▸ Exercise
Go through the records and report each line holding the string "terminal".

-- Opening Marker --

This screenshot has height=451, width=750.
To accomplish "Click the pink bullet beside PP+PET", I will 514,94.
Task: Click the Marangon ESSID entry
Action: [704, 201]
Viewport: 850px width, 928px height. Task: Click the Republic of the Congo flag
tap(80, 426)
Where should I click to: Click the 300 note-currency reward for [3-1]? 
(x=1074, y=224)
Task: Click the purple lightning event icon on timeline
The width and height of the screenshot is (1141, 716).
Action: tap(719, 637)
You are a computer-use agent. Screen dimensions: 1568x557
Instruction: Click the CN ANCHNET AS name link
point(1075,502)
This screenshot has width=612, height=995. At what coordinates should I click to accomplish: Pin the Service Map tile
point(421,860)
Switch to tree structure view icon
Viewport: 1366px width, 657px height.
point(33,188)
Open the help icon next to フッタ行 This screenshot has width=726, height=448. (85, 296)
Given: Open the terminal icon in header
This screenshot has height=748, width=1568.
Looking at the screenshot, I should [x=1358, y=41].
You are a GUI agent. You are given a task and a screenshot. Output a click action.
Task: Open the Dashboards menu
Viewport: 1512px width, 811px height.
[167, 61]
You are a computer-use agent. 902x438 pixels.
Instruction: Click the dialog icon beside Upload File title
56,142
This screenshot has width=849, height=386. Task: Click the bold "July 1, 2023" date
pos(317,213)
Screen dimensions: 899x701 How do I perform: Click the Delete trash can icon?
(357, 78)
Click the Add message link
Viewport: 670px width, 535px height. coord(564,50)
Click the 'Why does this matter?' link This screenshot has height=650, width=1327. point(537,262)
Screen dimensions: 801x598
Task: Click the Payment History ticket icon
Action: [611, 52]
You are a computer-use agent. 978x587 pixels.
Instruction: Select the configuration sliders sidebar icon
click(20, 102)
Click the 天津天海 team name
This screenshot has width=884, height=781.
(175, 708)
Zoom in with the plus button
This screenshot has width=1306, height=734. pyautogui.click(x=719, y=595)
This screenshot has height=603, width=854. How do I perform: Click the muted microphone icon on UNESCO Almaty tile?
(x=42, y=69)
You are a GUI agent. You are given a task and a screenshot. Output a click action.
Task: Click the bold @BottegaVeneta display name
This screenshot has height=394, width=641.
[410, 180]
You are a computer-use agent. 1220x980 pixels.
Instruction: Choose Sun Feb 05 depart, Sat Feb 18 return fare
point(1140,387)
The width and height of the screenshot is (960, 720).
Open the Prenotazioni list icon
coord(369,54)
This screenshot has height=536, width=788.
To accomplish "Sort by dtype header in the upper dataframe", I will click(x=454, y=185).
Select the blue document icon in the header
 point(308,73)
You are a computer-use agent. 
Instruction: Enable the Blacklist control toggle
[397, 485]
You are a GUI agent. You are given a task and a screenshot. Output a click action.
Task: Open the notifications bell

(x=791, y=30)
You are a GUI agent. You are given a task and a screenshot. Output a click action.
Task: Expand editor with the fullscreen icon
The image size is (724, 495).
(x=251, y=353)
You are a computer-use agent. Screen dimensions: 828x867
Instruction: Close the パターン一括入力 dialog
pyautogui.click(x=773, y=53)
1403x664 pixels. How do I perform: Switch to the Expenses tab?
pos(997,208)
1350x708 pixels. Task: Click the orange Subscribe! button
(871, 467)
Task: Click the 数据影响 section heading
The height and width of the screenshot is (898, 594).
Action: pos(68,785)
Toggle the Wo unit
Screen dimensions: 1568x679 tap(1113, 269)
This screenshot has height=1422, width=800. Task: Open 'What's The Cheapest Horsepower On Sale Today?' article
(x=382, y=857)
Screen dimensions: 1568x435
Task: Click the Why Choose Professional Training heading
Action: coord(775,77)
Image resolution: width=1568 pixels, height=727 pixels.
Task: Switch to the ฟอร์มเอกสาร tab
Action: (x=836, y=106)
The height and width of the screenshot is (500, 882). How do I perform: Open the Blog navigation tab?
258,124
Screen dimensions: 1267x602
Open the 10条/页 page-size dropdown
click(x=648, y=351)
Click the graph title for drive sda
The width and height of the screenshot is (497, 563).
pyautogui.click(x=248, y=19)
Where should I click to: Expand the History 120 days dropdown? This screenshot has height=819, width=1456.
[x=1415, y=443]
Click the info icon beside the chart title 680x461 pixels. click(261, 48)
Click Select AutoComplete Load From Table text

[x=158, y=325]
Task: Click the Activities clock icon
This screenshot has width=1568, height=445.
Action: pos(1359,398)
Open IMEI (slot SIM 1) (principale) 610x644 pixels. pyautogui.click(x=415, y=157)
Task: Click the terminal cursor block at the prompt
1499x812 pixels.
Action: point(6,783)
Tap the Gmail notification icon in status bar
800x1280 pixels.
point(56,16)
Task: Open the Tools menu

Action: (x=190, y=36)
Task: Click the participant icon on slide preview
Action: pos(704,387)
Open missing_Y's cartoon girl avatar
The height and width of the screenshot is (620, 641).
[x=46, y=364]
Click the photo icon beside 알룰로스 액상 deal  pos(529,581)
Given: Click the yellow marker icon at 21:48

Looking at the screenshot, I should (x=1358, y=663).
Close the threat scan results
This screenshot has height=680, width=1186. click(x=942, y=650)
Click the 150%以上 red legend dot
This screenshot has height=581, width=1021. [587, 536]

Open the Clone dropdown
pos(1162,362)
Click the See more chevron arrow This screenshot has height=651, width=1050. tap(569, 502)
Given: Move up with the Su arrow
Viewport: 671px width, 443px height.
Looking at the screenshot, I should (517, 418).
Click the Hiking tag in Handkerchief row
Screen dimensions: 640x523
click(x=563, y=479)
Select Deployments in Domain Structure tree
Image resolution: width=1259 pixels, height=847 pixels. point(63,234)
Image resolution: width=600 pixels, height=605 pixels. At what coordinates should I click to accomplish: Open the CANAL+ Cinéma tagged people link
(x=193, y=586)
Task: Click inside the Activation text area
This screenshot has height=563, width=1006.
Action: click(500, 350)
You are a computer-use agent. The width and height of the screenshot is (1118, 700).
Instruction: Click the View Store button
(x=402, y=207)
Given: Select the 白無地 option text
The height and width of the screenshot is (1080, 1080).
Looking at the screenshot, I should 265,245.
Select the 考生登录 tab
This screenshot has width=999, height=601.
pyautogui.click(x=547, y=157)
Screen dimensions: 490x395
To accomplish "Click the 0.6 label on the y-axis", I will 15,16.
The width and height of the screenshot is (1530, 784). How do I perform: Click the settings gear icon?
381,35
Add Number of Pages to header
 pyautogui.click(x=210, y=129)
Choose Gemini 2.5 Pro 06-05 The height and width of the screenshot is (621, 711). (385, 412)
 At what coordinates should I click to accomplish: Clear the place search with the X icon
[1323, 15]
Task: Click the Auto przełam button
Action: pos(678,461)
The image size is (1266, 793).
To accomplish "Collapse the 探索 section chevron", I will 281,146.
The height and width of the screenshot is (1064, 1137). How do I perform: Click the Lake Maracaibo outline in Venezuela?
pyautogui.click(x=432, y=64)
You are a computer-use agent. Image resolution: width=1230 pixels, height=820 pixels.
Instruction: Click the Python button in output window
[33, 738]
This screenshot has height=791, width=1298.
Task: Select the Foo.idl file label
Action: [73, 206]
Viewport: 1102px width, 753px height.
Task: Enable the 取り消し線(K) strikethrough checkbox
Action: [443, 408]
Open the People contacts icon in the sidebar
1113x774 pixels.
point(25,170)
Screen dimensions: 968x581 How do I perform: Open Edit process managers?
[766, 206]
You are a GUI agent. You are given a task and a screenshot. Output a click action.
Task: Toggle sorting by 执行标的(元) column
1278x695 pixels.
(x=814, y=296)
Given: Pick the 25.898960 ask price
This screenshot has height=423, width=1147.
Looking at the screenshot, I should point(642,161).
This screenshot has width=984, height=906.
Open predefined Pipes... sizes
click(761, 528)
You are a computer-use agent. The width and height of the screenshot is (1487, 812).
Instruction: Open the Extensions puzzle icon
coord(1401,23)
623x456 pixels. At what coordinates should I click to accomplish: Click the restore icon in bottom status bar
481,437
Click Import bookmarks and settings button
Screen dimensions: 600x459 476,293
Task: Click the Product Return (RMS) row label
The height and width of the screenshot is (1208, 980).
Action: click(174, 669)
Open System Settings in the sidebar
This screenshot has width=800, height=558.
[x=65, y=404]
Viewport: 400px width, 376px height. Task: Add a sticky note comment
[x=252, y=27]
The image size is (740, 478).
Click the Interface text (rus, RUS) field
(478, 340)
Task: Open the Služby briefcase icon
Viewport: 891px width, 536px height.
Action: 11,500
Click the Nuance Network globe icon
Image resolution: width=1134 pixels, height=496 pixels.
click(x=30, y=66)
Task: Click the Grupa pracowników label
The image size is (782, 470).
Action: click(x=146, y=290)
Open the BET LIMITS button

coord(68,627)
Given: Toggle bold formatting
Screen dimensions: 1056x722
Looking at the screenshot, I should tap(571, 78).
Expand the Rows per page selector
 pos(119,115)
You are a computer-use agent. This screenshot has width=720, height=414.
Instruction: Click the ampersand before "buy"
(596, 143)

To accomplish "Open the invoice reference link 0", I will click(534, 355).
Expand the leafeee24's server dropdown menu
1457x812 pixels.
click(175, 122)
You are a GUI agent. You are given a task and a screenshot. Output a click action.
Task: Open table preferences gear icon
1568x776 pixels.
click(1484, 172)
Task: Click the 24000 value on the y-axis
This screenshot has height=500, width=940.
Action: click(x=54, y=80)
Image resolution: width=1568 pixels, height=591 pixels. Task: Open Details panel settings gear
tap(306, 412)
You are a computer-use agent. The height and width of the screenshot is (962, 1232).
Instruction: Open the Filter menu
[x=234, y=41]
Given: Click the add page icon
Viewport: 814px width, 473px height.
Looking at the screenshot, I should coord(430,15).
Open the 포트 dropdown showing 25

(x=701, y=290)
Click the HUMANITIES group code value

-- Closing Marker --

▸ Task answer
Given: Open the terminal icon in header
Task: Click the terminal cursor block at the prompt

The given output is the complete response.